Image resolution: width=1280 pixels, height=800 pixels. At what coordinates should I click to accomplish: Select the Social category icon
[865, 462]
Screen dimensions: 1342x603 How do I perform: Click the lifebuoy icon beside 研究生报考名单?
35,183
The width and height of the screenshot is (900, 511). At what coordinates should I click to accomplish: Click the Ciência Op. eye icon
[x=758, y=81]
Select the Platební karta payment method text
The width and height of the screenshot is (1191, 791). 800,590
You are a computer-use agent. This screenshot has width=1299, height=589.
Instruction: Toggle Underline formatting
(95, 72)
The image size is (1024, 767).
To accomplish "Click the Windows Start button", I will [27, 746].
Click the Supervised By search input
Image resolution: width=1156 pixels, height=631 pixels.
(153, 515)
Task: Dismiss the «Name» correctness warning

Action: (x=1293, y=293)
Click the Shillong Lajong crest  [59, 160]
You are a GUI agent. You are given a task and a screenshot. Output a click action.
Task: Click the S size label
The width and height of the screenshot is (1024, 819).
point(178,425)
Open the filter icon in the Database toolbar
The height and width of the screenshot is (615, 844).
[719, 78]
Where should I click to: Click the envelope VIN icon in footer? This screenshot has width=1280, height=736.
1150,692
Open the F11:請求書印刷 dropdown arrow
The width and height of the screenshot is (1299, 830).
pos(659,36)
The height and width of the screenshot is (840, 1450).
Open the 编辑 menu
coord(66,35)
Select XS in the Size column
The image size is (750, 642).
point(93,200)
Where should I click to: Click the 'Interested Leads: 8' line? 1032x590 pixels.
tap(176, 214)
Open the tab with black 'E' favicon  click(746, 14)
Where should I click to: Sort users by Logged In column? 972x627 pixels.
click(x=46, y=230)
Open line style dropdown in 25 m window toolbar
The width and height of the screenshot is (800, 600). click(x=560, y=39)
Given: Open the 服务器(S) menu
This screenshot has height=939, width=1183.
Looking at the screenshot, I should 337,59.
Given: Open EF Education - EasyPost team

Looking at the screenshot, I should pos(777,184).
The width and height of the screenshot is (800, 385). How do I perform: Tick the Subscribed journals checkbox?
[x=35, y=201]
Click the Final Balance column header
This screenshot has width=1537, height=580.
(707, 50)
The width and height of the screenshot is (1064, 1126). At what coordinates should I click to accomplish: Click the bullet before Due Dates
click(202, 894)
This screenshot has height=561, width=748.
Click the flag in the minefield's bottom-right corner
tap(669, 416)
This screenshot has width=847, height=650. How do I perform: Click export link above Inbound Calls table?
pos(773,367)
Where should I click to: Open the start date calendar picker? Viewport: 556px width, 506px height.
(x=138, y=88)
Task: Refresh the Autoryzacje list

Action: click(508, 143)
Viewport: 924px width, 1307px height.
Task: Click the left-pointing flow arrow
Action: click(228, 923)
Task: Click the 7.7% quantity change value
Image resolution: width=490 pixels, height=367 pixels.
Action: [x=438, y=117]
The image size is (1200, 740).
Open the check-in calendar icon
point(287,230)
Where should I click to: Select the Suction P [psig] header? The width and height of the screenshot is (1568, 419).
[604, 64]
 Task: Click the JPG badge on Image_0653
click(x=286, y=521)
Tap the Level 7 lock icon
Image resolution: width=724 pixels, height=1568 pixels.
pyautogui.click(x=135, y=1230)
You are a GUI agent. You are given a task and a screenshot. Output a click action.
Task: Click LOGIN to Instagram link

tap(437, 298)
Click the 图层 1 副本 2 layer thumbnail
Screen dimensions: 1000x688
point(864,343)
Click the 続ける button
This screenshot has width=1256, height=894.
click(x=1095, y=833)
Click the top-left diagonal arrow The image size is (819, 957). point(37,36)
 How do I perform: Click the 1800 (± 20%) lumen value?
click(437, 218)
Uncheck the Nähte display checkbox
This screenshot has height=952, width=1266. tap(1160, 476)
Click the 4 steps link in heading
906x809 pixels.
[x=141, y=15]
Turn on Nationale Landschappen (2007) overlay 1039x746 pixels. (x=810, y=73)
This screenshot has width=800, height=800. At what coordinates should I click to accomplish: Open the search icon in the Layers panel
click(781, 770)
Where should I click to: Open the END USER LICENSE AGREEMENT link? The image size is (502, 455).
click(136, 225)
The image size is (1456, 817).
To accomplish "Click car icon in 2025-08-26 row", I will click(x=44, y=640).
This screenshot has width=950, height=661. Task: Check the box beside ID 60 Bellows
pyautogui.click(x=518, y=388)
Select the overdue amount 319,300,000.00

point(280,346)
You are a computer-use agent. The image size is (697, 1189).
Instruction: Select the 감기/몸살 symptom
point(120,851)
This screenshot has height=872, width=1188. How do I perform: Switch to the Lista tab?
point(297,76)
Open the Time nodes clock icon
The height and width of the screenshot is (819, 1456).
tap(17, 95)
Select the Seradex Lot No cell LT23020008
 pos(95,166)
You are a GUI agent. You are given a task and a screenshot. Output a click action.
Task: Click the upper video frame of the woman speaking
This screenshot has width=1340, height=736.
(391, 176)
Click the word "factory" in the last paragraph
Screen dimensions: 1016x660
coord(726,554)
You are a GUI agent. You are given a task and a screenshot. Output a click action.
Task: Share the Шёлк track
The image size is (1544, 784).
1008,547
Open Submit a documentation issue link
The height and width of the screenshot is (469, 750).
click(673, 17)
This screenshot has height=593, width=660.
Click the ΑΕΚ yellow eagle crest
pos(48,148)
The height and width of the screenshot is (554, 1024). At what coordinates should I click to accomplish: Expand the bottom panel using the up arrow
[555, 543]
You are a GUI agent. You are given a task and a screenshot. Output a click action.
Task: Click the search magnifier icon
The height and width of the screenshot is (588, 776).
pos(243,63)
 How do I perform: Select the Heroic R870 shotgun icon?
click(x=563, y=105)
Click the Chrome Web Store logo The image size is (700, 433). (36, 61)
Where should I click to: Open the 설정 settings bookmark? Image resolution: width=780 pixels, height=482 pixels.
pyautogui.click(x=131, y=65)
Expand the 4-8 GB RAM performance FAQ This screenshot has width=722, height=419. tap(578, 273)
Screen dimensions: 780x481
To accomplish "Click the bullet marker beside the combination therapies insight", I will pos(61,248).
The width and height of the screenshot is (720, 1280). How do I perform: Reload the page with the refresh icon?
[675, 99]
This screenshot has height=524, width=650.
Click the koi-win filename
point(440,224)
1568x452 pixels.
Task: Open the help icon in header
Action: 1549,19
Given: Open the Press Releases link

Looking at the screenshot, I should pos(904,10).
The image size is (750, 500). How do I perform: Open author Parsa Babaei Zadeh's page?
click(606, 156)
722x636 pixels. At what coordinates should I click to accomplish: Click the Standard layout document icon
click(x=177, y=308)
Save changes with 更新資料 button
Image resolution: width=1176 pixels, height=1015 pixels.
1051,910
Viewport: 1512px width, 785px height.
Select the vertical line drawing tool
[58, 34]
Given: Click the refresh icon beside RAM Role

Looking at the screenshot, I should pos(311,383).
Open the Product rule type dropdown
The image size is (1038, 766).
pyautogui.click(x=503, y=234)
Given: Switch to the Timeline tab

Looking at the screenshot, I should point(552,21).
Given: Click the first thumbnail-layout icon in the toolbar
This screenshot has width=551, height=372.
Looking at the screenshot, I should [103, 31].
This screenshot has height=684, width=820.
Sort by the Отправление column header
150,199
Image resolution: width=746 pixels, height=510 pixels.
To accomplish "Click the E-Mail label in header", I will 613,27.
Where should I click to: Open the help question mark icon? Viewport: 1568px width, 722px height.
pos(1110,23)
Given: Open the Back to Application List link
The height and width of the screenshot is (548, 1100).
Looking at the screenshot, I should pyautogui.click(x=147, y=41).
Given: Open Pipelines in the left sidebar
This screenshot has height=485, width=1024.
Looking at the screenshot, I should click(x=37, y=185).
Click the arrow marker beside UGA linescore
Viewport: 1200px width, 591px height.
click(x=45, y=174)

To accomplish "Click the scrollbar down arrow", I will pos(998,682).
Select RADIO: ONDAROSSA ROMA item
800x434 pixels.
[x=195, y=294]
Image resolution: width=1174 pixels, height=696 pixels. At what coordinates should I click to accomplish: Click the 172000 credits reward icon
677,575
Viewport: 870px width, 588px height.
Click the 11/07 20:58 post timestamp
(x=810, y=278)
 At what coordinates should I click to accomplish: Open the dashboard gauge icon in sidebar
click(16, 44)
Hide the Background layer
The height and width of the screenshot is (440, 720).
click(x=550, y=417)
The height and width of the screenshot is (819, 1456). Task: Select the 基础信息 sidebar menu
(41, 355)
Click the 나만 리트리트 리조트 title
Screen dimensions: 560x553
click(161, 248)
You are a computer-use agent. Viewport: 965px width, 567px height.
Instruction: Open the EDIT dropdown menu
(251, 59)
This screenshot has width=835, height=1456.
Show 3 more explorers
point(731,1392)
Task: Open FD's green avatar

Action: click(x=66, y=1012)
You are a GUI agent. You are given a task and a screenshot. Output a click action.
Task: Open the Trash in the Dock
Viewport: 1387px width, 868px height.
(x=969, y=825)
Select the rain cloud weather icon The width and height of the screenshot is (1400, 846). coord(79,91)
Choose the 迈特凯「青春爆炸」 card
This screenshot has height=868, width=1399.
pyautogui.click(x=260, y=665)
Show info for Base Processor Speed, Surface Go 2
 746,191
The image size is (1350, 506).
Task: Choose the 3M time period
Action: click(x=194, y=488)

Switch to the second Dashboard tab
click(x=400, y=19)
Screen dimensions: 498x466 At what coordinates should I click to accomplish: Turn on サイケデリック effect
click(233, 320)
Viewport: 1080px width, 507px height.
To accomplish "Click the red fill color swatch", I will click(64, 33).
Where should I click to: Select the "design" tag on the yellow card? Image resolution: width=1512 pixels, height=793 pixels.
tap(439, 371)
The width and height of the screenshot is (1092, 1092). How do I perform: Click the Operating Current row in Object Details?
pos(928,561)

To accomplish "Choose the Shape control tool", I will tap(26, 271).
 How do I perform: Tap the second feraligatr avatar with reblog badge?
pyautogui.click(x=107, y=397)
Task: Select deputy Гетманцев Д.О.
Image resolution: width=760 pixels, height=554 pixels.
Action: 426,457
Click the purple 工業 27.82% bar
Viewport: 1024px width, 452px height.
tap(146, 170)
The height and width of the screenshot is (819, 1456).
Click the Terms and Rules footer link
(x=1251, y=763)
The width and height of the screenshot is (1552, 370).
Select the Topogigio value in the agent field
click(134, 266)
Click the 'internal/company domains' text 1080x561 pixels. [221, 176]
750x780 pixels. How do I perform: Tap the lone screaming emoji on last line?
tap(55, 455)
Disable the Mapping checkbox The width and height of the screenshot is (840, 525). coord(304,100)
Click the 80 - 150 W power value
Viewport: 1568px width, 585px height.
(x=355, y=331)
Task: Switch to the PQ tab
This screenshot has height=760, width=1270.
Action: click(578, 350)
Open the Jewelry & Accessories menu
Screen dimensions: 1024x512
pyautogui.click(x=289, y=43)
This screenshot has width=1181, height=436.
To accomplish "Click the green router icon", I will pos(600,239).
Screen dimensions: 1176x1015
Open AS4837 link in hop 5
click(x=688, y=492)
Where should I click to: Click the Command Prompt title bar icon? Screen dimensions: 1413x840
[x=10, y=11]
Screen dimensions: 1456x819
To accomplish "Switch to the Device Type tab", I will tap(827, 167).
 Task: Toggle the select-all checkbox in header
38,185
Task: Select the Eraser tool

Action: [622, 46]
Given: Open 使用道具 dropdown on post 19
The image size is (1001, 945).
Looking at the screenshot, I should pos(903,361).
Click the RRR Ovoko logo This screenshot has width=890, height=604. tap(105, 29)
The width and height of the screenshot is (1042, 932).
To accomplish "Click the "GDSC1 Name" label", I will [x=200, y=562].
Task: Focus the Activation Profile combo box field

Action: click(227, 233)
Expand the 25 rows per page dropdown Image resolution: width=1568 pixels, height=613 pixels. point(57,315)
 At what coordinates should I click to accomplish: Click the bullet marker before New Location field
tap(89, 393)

◆ ◆ ◆ ◆

» INSTRUCTIONS FOR THE TASK:
What lines in the listing include the string "label"? Copy them out.

» EXPECTED ANSWER:
Task: Click the S size label
To accomplish "Click the E-Mail label in header", I will 613,27.
To accomplish "Click the "GDSC1 Name" label", I will [x=200, y=562].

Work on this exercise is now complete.